Exercise: Only the lines of the data below from the one with "The image size is (1342, 644)." through the one with "Click the Vacancy Rate column header" are wanted. Repeat them exactly.

Data records:
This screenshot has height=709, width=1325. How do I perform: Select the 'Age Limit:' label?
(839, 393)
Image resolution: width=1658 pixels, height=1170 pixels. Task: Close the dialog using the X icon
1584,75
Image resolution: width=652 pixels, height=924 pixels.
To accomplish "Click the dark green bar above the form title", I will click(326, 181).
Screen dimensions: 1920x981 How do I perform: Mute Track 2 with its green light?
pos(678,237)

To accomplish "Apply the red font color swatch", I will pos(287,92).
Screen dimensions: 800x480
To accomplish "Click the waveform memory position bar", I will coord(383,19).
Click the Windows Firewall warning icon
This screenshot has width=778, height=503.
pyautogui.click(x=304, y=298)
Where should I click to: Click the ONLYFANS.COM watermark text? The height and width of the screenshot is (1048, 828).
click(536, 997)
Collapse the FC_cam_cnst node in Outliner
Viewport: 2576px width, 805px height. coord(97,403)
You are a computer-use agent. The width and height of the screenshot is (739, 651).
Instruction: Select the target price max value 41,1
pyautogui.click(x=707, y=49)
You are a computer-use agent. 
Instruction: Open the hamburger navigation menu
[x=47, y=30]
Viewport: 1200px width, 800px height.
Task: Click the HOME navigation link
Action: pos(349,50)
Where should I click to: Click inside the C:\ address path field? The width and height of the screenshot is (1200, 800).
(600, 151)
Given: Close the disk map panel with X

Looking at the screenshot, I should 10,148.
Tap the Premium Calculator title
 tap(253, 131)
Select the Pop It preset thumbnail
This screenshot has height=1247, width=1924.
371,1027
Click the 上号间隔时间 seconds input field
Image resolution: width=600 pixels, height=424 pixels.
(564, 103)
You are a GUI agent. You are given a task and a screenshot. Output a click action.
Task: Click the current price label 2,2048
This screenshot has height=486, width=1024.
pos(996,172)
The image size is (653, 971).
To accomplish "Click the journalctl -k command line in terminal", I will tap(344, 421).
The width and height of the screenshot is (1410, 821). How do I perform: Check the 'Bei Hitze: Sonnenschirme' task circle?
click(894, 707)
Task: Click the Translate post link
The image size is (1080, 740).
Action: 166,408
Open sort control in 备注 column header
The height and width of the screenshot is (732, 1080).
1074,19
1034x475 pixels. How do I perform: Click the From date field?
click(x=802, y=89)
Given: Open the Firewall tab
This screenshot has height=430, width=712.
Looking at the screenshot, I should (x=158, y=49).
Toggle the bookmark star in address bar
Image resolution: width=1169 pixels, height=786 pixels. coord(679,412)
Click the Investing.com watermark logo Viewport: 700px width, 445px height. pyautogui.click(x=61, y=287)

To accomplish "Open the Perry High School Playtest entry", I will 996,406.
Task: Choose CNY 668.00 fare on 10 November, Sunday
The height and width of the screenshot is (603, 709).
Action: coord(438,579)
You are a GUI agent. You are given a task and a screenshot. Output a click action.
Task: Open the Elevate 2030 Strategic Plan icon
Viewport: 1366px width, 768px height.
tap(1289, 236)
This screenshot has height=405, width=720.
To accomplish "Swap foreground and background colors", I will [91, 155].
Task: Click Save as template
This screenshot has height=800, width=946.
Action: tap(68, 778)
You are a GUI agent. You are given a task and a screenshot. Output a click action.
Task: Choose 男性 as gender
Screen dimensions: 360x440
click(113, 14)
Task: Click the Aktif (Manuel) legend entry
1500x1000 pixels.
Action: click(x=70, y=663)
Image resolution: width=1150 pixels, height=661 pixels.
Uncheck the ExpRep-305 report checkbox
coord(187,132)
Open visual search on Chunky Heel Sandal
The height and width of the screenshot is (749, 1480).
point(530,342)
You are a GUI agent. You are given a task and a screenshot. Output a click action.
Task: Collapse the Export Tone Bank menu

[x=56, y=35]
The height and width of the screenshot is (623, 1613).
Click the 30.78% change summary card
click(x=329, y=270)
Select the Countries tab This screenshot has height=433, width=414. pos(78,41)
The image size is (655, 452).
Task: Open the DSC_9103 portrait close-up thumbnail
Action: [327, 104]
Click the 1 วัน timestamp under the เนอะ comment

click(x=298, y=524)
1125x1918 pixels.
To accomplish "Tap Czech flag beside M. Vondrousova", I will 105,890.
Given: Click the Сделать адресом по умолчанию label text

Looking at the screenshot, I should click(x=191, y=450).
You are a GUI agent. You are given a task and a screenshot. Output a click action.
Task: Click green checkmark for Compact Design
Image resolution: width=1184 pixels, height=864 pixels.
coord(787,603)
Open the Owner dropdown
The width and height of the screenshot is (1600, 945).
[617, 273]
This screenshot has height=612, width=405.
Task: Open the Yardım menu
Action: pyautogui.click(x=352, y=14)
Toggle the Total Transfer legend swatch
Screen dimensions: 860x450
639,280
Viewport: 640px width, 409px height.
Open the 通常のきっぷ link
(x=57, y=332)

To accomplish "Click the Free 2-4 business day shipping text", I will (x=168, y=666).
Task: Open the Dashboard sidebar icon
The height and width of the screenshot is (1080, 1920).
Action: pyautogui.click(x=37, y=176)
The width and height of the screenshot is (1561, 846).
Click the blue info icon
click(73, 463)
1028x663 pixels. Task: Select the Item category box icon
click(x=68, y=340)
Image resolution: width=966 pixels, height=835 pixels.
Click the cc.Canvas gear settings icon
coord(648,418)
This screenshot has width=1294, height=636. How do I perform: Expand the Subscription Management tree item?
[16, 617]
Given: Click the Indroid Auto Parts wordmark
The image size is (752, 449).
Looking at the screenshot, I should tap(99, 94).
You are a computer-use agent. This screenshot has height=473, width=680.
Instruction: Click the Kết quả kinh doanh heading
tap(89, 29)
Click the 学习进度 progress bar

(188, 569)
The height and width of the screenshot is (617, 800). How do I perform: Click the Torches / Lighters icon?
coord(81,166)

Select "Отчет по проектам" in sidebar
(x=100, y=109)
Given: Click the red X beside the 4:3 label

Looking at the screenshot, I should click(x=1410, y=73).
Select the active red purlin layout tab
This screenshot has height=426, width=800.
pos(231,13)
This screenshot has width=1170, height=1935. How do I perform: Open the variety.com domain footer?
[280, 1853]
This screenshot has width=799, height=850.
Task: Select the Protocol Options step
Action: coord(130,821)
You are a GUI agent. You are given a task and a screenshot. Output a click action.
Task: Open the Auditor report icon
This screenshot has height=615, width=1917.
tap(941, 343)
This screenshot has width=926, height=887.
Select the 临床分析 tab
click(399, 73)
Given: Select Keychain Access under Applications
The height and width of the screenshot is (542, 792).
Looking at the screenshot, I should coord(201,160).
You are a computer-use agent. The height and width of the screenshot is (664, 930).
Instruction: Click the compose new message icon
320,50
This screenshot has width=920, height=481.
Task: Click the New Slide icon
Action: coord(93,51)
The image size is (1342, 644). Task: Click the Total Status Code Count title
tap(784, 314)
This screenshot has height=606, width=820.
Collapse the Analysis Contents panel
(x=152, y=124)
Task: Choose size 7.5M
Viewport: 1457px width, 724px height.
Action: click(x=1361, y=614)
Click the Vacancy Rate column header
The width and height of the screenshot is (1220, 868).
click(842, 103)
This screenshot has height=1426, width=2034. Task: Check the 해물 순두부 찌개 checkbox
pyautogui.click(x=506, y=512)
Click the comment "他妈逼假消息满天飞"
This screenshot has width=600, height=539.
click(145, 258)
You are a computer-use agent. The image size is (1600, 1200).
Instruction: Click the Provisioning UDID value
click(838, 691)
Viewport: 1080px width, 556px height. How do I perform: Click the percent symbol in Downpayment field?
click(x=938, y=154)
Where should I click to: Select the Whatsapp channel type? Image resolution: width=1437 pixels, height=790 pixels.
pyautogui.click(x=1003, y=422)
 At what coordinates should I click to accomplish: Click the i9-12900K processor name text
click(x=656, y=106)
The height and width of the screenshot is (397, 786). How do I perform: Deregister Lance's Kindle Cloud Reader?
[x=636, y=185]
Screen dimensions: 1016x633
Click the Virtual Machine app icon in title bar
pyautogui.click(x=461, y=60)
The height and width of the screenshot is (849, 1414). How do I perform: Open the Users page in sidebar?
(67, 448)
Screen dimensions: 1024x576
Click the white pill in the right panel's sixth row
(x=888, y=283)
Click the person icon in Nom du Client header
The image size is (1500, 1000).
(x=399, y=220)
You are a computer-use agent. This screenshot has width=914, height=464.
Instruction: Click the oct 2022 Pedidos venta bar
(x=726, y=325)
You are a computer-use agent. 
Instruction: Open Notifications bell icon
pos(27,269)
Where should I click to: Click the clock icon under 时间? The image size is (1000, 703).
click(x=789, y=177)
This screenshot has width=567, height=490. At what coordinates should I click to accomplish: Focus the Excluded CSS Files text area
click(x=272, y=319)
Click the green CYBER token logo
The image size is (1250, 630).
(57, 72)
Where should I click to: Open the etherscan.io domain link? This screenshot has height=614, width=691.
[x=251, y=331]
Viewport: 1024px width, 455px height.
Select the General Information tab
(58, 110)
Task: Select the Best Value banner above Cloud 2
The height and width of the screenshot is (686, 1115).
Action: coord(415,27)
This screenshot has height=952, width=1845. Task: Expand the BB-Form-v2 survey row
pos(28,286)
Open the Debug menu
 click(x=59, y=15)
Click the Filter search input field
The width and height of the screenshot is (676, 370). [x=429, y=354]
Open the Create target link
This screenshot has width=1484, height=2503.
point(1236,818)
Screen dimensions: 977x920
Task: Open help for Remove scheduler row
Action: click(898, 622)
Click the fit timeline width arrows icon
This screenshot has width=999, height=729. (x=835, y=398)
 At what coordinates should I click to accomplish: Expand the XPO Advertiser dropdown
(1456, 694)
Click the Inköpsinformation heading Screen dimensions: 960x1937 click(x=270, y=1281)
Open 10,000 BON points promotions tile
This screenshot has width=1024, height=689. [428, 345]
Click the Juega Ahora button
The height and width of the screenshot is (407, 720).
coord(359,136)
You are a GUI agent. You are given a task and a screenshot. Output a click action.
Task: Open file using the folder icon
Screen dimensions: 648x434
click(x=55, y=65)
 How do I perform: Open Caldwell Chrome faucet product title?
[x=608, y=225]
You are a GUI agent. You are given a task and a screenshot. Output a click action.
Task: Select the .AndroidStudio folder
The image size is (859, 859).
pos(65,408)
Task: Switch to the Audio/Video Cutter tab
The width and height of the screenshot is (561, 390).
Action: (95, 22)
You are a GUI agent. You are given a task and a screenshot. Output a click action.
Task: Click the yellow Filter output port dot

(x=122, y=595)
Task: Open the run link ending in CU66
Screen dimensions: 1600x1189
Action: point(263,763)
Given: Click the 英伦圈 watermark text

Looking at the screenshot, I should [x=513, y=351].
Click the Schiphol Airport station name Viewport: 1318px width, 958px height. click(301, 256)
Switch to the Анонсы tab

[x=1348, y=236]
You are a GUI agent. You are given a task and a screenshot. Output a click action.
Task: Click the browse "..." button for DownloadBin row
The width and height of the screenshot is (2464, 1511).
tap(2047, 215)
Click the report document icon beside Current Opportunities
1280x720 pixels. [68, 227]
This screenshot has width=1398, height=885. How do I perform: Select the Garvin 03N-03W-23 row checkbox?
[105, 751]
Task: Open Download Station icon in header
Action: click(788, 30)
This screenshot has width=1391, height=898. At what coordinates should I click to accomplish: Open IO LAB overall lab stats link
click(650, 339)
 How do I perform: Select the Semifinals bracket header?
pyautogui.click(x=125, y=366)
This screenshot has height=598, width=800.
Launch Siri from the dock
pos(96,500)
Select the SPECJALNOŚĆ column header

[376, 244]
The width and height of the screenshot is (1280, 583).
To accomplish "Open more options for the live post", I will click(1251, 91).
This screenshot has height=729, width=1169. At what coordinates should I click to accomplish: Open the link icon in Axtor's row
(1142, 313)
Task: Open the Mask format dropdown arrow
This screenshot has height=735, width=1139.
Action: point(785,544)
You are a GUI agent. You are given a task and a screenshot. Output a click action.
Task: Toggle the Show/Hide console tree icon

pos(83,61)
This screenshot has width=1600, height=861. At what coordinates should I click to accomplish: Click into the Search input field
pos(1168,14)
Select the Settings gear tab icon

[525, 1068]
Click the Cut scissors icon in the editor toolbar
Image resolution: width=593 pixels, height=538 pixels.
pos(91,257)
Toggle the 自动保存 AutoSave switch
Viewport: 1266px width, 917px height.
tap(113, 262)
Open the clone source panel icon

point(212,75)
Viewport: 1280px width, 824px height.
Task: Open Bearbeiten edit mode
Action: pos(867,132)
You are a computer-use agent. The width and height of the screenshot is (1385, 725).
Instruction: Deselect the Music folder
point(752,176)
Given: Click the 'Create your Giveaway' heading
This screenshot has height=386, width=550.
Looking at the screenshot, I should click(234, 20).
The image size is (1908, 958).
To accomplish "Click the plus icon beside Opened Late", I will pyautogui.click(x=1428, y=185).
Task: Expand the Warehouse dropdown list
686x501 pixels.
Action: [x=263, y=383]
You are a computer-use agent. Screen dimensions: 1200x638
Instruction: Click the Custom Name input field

Expected output:
The image size is (1342, 644). Task: Click the Total Status Code Count title
tap(784, 314)
This screenshot has height=606, width=820.
Collapse the Analysis Contents panel
(x=152, y=124)
Task: Choose size 7.5M
Viewport: 1457px width, 724px height.
Action: click(x=1361, y=614)
Click the Vacancy Rate column header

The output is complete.